The best things you can do are block the both of them on social media. I know it is easy to say that and not to look but do so. You will recover much faster but it won't be quick. As to getting stuck in your head - yes you are right and you know what? Often we imagine much worse or better scenarios than is actually happening. If you do find that you can't get focus in your mind as to everyday things then do see a doc and explain this to them.

You will get through this but it's not quick. I remember my doctor saying " in a year you will be relieved that this has happened" . I wouldn't say it was only a year but yes that is true. Time will give you the perspective to see what was not good about your relationship. At the moment I guess you are in the fear and panic mode which everyone goes through. As you said you have HAD the worst 6 months of your life. It will get better. Good luck!

Whataretalkingabout · 23/05/2023 12:37

You poor dear. I am so sorry for the terrible pain you are feeling. It sounds like you could use some real life help , a friend , your doctor or a therapist. Try to concentrate on making yourself feel better.

Your DP has probably done you a favor by making this happen more quickly by getting it all out in the open and ending it so you don't have to. Take your time to feel your feelings and grieve which will help you to start making plans for your future. You are stronger than you think !

Shimmyshimmycocobop · 23/05/2023 12:48

I can totally relate to this, my ex just didn't come home after working abroad for a while and he also had an affair although my kids were older than yours, being 12 and 9 at the time.
I look back and wonder how I got through it but I did. Initially the pain was so raw I felt like people could see it when they looked at me. About 3 years in I was telling people I was over it but I wasn't really. I'd say 5 years on I no longer wished him ill and actually hoped he was happy for our kids sake. That's when I knew I was over it.

It really is a form of grief in that the waves are huge and relentless at first but over time become smaller and less often.

I had counselling, anti depressants and a short course of diazepam for sleep in the early days. My friends and my mum got me through the rough patches, we got a dog to make our family feel bigger and my work also provided purpose and kept me sane.

You will get through this honestly Flowers

beachcomber70 · 23/05/2023 13:22

It happened to me and the pain of it is awful. Forgive yourself. Anger can help you recover from the shock and disbelief, but channel it wisely...into rebuilding your life with your children to show how strong, caring and loving you are.

It's only 6 months and that isn't long. Give yourself time because you really will feel differently in a few months time. Meantime look after yourself, try and do nice things now it's summer, try different things, see friends/family, pamper yourself, eat well, sleep and rest.
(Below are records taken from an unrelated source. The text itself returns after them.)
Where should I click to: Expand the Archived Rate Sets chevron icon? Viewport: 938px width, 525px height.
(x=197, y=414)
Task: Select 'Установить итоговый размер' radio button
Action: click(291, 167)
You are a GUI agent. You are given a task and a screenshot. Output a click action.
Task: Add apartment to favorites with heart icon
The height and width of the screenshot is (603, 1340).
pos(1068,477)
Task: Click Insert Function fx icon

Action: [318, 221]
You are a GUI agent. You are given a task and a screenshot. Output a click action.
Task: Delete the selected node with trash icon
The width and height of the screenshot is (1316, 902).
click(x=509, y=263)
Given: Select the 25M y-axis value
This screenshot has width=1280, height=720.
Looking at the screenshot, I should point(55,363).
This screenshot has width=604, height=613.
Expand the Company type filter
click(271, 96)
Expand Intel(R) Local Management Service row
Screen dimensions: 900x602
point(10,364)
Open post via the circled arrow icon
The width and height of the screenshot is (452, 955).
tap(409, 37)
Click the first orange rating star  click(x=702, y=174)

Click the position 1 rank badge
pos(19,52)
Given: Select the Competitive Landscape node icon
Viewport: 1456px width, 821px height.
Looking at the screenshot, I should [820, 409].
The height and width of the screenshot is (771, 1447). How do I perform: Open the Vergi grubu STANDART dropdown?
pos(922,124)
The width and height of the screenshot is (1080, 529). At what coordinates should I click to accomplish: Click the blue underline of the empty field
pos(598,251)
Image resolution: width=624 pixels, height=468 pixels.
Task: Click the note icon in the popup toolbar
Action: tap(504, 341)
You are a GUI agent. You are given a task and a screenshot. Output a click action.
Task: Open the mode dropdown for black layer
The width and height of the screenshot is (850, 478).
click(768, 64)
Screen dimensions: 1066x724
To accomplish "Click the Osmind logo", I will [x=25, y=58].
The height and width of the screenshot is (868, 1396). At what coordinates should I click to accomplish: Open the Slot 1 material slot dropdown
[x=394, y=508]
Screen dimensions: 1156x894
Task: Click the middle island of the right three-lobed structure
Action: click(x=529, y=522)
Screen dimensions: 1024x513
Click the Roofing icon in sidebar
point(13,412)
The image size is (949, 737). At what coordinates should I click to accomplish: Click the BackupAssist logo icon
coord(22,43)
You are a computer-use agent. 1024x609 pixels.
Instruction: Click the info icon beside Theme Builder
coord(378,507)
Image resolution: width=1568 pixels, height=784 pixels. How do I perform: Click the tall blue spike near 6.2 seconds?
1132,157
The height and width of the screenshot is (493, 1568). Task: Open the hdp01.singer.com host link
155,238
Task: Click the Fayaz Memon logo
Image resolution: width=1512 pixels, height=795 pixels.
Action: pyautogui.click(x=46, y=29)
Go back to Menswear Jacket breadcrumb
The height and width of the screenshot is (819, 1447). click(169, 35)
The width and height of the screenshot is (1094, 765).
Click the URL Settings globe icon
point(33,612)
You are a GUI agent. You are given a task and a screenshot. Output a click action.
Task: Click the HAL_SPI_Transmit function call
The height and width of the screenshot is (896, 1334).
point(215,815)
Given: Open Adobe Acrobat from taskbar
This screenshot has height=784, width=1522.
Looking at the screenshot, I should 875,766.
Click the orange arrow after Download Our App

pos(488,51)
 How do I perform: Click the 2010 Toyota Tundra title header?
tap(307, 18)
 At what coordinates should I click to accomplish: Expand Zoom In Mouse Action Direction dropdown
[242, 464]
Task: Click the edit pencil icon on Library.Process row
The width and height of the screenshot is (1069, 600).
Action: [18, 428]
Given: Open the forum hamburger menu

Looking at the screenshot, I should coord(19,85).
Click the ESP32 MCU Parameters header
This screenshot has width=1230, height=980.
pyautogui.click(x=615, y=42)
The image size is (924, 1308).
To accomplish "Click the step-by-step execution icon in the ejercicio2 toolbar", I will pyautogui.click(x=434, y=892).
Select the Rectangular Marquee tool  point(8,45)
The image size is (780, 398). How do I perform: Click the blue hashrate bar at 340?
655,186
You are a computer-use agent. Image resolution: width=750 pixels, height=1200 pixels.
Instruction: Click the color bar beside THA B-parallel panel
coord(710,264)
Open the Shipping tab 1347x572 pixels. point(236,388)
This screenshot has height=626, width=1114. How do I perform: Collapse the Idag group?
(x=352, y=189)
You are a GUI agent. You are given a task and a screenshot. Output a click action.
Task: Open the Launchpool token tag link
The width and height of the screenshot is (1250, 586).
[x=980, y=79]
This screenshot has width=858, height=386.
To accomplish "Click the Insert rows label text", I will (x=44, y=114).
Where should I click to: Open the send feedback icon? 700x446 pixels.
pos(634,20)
In my case I was devastated as I thought we were solid. The other party didn't like me at all...she had to justify her disgusting predatory behaviour though. !8 months down the line she told me she'd never met such a liar in her life!

I went on to enjoy my children, buy my own house and meet some lovely new people. I know I was the winner in the end. You will too. We are well shot of these duplicitous people who have low morals and are completely selfish. So NO you are not pathetic, you're human [experiencing hurt and stress].

Jellyfishcat · 23/05/2023 14:36

I’m so sad to hear so many have been through such trauma too. I will never understand why people who want to behave in such ways bother to have long term relationships or children.

Your past experiences and how you have moved forward in time, gives me so much hope for the future. Thank you again.